Preston chaired the Academy of Film and Television Arts (1997–99) and was a member of the board of the NZ Film Commission (1979–85) as well as chair of the Film Innovation Fund (1981–85). She has been a member of the Board of New Zealand On Air (The NZ Broadcasting Commission), and in 2001 she was the first filmmaker to be made a Laureate by the New Zealand Arts Foundation, recognising her contribution to New Zealand film and television.

In the 2002 New Year Honours, Preston was appointed an Officer of the New Zealand Order of Merit, for services to film making, and in 2016, she received the New Zealand Women of Influence Award for Arts and Culture in recognition of her work on New Zealand-focused films and documentaries.
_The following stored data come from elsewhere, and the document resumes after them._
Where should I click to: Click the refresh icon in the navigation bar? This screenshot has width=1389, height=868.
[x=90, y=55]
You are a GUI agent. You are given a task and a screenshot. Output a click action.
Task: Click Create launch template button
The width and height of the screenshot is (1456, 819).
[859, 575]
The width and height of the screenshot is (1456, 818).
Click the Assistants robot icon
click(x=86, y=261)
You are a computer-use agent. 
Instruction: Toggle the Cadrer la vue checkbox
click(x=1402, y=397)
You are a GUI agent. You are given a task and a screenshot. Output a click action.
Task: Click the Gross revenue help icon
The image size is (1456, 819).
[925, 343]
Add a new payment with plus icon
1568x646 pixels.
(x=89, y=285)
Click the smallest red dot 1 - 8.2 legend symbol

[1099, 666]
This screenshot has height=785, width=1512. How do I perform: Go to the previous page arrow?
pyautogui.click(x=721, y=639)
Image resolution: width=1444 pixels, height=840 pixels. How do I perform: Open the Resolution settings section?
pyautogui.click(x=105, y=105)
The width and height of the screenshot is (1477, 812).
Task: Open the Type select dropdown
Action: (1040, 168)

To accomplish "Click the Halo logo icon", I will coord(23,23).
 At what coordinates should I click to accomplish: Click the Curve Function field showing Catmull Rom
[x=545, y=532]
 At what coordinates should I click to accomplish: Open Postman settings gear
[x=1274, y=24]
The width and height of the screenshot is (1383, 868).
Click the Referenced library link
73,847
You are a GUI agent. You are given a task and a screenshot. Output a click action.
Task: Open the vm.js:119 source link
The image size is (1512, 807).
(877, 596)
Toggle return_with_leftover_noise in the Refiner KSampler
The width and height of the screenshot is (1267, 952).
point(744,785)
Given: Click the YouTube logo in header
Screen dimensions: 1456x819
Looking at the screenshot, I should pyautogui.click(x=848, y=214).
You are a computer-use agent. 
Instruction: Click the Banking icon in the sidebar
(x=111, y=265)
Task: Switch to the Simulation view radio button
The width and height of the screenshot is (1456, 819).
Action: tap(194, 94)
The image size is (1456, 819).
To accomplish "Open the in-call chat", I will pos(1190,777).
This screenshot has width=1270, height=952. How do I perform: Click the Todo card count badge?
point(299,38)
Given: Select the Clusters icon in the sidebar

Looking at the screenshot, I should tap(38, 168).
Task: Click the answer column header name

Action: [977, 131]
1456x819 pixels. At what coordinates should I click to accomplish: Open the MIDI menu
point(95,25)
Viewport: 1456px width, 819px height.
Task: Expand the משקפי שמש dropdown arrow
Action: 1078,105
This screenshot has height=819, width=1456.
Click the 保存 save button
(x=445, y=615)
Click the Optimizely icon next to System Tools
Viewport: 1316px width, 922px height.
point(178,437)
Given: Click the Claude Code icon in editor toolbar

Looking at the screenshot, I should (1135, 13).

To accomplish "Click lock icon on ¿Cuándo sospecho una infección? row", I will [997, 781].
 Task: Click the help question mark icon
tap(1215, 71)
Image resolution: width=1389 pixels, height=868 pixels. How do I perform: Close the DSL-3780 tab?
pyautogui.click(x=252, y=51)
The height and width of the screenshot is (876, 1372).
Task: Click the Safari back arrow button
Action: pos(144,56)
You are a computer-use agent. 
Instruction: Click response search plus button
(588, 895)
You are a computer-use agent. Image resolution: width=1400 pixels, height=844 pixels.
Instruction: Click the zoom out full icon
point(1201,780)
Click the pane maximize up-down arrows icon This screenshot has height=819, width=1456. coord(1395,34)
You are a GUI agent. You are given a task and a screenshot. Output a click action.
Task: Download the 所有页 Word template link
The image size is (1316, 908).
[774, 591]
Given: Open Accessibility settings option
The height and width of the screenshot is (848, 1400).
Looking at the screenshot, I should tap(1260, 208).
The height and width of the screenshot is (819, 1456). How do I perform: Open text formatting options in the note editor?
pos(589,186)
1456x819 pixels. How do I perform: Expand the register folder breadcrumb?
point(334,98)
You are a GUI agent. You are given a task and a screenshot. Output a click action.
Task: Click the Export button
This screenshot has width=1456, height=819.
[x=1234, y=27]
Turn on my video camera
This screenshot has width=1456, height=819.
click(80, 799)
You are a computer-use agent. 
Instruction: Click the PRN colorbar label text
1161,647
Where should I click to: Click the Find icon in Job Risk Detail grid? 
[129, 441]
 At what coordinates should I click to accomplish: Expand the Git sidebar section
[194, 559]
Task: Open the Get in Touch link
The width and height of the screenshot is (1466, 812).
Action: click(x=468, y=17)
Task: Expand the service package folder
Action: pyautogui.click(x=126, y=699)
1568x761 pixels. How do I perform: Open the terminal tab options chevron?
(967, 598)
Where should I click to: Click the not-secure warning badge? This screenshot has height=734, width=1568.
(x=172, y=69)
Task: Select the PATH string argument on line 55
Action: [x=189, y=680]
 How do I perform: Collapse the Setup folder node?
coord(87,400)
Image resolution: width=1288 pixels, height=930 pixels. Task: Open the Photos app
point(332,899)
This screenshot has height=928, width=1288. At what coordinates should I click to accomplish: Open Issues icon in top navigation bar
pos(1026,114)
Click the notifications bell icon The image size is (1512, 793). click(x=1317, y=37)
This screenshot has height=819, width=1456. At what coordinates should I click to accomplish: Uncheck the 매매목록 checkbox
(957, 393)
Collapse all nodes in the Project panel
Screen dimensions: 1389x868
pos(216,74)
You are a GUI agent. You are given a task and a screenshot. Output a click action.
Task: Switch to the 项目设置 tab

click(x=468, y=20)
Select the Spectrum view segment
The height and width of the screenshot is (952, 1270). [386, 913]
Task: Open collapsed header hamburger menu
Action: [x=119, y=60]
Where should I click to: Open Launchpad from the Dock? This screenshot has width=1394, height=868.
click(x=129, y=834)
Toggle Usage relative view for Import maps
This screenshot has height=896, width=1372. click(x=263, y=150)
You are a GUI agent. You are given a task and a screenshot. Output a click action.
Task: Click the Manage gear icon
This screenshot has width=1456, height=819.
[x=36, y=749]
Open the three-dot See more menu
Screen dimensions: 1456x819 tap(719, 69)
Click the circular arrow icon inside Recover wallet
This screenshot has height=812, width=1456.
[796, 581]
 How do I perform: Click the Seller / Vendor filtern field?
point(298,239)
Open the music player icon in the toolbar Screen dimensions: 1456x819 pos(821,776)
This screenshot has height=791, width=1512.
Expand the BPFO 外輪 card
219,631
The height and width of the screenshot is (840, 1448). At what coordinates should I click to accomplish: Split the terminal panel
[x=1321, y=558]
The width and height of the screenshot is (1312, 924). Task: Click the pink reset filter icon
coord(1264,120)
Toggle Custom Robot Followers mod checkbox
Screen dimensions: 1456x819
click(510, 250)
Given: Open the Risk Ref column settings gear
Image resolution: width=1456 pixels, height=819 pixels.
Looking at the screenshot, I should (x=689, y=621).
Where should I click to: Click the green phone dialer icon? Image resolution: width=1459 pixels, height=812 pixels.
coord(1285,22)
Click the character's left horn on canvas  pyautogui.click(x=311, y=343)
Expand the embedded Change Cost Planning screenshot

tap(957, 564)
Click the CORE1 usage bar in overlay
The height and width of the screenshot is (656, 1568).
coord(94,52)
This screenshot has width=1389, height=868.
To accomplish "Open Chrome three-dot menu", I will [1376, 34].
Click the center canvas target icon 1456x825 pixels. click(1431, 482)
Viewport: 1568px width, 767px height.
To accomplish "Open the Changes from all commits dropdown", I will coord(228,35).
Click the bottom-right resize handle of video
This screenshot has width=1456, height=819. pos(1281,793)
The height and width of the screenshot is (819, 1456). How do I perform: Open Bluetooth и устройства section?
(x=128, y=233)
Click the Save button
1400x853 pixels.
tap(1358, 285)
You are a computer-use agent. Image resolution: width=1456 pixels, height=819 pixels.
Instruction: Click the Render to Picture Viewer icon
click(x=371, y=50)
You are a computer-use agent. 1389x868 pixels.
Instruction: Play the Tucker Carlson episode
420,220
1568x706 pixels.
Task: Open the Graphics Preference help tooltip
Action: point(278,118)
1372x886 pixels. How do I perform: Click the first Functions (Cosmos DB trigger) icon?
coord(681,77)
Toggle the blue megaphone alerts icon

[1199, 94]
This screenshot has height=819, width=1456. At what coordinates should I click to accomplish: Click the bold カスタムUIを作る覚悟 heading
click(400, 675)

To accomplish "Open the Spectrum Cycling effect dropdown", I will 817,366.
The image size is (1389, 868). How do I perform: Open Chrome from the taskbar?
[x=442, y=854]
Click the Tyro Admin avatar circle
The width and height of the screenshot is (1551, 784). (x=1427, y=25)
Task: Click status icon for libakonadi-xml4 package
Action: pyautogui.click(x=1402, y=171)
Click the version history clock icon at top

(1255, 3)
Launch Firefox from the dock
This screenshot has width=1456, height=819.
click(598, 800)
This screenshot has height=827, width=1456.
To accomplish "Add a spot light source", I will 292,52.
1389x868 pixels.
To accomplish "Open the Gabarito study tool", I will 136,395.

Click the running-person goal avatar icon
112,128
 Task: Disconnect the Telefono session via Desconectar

In May 2011 she publicly protested plans for Wellington Airport to erect a Wellywood sign on the hill beside the Miramar Cutting, the highest-profile industry opponent of this initiative.

Preston was awarded the Lia Award at the Stranger with my Face film festival in Tasmania in 2017. The award recognises an influential and innovative figure in the field of genre storytelling. At the festival they screened Preston's films Mr. Wrong and Perfect Strangers, which were reviewed in depth by Lauren Carroll Harris for RealTime.

She wrote, directed and produced Hope and Wire (2014) a drama mini series about the aftermath of the 2010/2011 Christchurch earthquakes.

Preston's most recent documentary feature film My Year with Helen (2017) premiered at the Athena Film Festival in February 2018.

In the 2019 New Year Honours, Preston was appointed a Dame Companion of the New Zealand Order of Merit, for services to film. In 2025, she was awarded an honorary Doctor of Letters by the University of Canterbury.